When I took on my first role in ports I didn’t really have an understanding of the importance of ports – probably like many people in the country prior to COVID. I fell into the industry. I simply applied for an interesting sounding role in ports and whilst I didn’t get that job, I was interviewed by a fantastic senior leader in the organisation who liked my background and created a port planning role for me.

Ports are part of a mutli-organisation maritime supply chain network – involving port managers, pilots, stevedores, trucking companies, rail operators etc. Diversity in the industry is not balanced but it’s improved since I entered the industry. There is a focus now by many organisations to try to improve gender representation.

So what has to happen to increase diversity? Cultural change. We must ensure women coming into the industry have a positive experience. Some of that is about having more women in the workforce for support as well as appropriate facilities.

Keep putting your hand up

The beauty of the port and maritime industry is that it is a large sector with diverse activities. There are many roles and facets that you can be involved in and still remain in the industry. There are roles for many different types of skills and people.

I put my hand up to become involved in interesting projects and that is how I got to work on a major infrastructure project literally from end to end. That was the Port Botany Expansion project. The expansion involved 60 ha of reclamation and eight million cubic metres of dredging. It was challenging from an approvals, government and community engagement point of view. From when I first became involved it took four years to get the development approvals. When it went to a design and construct tender process, I again asked to be part of that team. I then asked to be involved in the delivery phase, spending time onsite with the team delivering the project. I was also involved with the review of the tenders for the operator of the development. Now I am the CEO of the business that overseas that land. I don’t think many people get an opportunity to do that in their career.

Value the valuable

It takes a long time to understand the many parts of port and maritime supply chains and its operation. I have been in the industry for 20 years and I am still constantly learning about different parts of the industry. COVID exposed me to even more detailed aspects of port operations.

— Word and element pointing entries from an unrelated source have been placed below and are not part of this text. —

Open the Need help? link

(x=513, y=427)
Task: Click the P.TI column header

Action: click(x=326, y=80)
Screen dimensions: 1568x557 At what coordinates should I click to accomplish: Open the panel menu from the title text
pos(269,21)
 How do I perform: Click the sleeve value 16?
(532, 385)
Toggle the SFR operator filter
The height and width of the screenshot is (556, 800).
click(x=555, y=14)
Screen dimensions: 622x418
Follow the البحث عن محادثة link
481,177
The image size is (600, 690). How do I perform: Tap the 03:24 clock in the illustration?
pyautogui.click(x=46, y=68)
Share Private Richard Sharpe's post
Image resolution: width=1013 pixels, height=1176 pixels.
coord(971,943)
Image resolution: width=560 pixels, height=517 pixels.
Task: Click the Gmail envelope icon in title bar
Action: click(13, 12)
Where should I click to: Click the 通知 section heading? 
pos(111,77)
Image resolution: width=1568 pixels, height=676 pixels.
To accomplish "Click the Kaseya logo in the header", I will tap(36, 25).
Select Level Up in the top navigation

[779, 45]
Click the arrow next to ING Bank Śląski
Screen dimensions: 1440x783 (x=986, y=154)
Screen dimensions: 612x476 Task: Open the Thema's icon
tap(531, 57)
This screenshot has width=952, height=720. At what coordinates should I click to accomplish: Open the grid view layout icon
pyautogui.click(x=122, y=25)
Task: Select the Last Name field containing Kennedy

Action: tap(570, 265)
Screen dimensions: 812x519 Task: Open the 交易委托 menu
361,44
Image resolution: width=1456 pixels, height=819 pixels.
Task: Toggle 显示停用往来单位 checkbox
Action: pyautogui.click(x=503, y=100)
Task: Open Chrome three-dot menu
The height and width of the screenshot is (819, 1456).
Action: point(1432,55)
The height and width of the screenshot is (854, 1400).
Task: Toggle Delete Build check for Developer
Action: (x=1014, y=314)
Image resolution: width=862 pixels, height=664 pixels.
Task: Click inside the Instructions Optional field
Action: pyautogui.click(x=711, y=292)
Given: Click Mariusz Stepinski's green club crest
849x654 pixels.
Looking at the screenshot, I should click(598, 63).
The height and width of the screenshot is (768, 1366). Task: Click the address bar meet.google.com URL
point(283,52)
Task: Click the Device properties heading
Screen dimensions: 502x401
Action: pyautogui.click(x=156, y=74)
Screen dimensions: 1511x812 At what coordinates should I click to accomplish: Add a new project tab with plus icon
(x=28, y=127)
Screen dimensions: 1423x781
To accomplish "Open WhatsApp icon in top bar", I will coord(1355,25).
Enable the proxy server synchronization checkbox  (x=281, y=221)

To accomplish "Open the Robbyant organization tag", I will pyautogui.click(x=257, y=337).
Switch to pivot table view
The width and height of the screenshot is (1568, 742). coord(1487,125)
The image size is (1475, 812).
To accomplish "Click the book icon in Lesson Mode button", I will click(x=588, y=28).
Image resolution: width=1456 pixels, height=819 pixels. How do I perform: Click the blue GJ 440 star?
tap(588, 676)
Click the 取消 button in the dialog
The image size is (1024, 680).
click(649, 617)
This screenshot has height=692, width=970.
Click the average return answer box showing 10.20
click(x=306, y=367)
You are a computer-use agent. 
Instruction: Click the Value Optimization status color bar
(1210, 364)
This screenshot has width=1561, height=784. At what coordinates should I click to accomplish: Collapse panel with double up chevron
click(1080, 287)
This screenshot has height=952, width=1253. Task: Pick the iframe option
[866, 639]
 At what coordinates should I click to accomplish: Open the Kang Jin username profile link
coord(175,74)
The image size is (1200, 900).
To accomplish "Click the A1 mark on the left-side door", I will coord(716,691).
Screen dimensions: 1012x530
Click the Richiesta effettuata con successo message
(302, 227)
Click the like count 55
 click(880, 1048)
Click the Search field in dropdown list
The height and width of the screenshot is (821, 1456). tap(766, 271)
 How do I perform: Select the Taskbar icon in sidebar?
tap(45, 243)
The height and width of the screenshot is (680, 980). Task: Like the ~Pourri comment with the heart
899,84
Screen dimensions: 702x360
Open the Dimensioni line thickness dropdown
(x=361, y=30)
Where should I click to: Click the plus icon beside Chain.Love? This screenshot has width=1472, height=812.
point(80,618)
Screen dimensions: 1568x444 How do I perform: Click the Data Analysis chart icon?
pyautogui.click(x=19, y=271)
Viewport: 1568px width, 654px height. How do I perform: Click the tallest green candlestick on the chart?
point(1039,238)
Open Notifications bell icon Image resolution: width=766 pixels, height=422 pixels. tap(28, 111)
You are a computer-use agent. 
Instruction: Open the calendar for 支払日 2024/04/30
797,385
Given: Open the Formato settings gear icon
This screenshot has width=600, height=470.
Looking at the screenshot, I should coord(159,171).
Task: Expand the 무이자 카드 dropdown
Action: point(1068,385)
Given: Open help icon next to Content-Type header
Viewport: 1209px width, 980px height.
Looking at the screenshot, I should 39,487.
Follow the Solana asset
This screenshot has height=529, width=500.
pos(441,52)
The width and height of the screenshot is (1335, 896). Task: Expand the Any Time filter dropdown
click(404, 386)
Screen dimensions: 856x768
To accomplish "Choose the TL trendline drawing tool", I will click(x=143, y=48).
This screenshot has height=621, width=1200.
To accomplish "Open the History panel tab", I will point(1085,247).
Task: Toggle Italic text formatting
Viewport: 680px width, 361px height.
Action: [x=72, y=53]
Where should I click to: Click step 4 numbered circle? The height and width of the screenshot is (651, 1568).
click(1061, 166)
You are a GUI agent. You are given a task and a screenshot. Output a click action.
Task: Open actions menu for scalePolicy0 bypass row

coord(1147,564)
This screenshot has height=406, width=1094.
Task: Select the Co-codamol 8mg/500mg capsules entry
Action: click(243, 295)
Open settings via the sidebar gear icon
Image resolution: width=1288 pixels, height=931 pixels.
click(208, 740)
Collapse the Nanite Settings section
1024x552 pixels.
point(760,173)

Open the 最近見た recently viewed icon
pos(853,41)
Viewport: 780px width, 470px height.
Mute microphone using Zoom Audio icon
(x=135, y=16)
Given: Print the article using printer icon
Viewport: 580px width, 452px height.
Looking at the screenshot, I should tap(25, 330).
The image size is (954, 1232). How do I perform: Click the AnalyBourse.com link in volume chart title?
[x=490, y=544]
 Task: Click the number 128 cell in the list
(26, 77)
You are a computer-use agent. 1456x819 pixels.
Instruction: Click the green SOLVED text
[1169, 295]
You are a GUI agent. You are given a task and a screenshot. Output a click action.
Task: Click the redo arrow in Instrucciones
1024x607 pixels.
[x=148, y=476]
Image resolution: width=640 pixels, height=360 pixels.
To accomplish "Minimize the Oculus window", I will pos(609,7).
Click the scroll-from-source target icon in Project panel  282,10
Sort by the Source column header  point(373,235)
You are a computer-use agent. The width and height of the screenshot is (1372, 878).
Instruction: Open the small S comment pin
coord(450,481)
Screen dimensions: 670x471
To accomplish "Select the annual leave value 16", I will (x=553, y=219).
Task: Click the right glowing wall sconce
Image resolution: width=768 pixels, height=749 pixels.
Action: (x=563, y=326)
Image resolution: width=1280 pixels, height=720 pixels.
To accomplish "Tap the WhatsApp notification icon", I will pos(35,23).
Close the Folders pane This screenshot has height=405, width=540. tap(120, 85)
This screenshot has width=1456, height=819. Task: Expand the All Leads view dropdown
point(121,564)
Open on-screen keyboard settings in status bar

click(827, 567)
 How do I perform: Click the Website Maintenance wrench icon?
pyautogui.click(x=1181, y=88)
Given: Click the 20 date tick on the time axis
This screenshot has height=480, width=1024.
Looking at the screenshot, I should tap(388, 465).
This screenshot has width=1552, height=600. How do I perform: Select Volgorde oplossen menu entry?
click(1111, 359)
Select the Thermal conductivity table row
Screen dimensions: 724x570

When I came into the industry, I would sit in the lunch room alongside men who had had long careers in the ports sector and ask them heaps of questions and listen to their experiences. A lot of the things they told me are not written down in a manual or on a drawing. I learnt a lot of the history and their experiences, it was fascinating and helped me develop my understanding and career. The skills and knowledge of people who have been in the industry for a long time are absolutely invaluable in training people, and I experienced that first-hand.

My vision for the next 5 years is...

…for the port and maritime industry to continue to be understood and valued by government and the public, long after the COVID experience has faded so that the current focus on resilience, investment, technology improvements and national coordination continues to put us in good stead for the next challenge. The exposure of the maritime industry during COVID will hopefully make more people – including women – realise how important and interesting the sector is and want to be part of it.